HSFs (Heat Shock family of transcription factors), which consists of HSF 1-4, bind to highly conserved Heat shock elements (HSEs) in the promoter regions of heat shock genes, ultimately regulating the expression of Heat shock proteins (Hsps). On exposure to heat shock and other stresses, HSF1 localizes within seconds to discrete nuclear granules and on recovery from stress, HSF1 rapidly dissipates from the stress granules to a diffuse nucleoplasmic distribution.
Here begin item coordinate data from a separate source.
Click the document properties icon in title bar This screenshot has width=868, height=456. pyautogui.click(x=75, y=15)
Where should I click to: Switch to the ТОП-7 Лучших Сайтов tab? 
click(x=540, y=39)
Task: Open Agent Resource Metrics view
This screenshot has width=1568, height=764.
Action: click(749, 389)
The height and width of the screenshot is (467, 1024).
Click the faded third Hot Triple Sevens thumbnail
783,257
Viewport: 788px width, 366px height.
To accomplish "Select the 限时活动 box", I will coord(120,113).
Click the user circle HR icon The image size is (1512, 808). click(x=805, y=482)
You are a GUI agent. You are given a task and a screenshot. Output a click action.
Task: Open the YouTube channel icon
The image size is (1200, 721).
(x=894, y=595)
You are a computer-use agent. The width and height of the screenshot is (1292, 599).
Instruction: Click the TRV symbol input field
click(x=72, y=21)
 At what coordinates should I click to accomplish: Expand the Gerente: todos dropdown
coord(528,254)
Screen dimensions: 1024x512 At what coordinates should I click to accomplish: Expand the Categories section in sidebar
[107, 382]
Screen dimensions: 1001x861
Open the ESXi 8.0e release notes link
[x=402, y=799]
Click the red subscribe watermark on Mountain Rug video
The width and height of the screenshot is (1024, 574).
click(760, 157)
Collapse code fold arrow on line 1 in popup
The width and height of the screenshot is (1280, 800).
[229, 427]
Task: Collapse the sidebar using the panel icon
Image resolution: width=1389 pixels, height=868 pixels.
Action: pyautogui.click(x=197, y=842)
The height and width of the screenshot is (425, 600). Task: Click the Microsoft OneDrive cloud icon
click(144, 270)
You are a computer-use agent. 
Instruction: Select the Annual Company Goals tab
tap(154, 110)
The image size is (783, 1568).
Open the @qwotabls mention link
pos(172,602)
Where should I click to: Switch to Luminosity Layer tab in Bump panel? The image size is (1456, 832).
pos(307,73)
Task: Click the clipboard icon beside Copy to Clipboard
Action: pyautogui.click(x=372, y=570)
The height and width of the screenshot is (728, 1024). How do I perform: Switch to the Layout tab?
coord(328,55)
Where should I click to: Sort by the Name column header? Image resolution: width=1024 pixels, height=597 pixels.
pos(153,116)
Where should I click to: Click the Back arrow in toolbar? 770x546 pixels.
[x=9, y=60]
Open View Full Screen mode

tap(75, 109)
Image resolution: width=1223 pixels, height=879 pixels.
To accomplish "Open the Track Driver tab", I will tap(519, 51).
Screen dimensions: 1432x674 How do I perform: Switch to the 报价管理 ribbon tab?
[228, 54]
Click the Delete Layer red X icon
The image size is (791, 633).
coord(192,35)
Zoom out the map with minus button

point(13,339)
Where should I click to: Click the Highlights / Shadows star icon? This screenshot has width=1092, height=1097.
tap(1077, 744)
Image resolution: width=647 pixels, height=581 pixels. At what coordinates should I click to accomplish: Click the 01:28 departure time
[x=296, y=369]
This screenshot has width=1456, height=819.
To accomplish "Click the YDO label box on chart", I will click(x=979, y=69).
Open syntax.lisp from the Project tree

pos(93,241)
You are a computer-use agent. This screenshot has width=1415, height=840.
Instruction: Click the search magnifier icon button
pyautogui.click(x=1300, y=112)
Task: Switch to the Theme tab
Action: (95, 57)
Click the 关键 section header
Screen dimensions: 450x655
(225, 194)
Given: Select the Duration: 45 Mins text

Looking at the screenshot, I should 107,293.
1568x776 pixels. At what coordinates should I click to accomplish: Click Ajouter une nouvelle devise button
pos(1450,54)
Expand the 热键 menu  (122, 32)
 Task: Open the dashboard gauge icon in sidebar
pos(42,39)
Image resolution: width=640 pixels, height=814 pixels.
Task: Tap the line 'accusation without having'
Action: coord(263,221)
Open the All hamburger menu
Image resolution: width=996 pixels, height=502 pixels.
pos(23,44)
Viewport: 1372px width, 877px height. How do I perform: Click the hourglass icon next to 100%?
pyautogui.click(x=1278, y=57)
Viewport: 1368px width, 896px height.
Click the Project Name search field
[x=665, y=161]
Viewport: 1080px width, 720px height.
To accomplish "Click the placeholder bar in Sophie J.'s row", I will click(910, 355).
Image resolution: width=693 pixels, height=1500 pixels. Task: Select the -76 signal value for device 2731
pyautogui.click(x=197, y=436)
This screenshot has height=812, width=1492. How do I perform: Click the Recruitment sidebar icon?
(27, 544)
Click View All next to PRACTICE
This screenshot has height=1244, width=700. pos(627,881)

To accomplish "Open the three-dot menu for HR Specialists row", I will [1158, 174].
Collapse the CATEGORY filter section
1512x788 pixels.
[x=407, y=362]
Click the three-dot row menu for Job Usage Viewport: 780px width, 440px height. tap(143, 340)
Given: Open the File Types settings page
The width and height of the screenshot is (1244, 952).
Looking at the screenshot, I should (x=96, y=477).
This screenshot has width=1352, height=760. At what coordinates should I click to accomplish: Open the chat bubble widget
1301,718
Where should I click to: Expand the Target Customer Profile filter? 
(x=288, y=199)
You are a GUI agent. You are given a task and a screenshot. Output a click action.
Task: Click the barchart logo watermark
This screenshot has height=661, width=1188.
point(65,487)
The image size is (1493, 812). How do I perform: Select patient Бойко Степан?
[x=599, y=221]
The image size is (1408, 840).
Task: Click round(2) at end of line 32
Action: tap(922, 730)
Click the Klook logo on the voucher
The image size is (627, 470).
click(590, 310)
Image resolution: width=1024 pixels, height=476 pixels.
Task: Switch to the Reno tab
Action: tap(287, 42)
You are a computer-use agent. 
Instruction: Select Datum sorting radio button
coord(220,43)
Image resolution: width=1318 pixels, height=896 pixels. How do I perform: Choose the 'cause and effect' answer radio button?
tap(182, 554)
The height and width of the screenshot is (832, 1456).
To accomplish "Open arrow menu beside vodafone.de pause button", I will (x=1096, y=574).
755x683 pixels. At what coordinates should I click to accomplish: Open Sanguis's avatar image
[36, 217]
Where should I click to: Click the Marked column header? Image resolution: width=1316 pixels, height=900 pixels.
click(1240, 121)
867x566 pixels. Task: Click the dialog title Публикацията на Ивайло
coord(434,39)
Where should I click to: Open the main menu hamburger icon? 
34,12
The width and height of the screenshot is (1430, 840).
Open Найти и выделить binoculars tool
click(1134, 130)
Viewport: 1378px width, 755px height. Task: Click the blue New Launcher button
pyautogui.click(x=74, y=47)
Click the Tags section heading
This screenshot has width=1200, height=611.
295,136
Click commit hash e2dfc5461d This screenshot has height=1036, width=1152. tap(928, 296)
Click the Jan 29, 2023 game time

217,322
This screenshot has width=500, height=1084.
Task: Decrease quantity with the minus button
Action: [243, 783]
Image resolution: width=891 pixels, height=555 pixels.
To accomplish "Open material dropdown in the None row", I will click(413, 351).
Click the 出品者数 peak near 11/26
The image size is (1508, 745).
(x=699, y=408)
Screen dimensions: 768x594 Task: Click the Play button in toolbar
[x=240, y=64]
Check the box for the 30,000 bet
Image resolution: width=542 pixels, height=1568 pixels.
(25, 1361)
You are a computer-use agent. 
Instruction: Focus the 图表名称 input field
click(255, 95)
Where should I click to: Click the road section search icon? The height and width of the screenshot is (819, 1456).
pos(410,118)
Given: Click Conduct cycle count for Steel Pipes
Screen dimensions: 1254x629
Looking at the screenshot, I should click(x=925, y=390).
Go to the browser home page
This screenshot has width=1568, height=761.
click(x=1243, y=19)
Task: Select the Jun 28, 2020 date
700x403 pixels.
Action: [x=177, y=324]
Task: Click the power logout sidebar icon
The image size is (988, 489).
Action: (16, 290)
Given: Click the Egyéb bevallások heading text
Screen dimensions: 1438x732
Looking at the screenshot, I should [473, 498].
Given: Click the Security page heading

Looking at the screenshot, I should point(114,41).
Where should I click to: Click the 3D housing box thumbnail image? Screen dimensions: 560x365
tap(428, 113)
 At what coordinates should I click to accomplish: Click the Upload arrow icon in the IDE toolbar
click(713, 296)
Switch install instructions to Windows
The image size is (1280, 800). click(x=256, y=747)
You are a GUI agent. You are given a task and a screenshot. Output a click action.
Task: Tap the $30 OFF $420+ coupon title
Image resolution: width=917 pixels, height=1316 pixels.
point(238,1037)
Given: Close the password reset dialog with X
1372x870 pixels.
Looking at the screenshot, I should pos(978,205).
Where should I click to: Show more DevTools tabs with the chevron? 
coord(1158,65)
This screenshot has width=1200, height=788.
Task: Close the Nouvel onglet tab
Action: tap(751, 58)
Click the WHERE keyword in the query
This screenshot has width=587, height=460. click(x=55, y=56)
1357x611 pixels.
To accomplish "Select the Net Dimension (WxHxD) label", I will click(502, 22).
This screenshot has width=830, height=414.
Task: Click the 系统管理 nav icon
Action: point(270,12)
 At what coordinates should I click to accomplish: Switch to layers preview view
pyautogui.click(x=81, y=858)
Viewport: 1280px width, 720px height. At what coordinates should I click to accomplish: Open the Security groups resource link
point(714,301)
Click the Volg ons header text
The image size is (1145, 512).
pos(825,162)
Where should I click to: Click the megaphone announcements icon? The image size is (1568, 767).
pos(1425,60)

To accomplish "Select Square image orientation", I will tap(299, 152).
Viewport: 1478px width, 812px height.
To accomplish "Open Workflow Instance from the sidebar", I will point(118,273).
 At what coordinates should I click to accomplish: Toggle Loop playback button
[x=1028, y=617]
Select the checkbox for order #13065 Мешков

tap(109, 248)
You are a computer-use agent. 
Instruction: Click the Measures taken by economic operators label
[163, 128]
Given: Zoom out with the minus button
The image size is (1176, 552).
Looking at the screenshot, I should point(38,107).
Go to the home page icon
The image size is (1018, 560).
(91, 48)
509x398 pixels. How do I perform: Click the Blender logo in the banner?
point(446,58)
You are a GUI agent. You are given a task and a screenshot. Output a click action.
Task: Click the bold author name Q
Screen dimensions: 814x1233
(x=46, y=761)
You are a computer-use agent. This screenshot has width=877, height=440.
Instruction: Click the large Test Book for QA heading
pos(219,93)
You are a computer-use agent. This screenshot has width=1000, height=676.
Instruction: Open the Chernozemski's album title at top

All organisms respond to elevated temperatures and a variety of environmental stresses by rapid synthesis of heat shock RNAs and proteins. The regulation of heat shock gene transcription is mediated by the transcriptional activator, heat shock factor (HSF), which binds to heat shock response elements (HSEs). These HSEs are found as three repeats of a 5-nucleotide {nGAAn} module, arranged in alternating orientation and present upstream of all heat shock genes. The HSEs are highly conserved among species yet HSF purified from yeast, Drosophila and human have different molecular weights and the proteins do not show significant immunological cross reaction. Two HSFs have been identified in human cells, HSF 1 and HSF 2, which bind to the same HSEs and have 38% sequence identity. These factors are activated by distinct stimuli, HSF 1 is responsive to classical stress signals such as heat, heavy metals and oxidative reagents, whereas HSF 2 is activated during hemin-mediated differentiation of human erythroleukemia cells. HSF 1 exists constitutively in the cytoplasm and the nucleus of unstressed cells as a monomer which lacks DNA binding activity. Through an unknown signal generated during stress, HSF 1 becomes activated to a nuclear localized, trimeric state which binds to DNA. The phosphorylation of HSF 1 is necessary for maximal transcription of heat shock genes.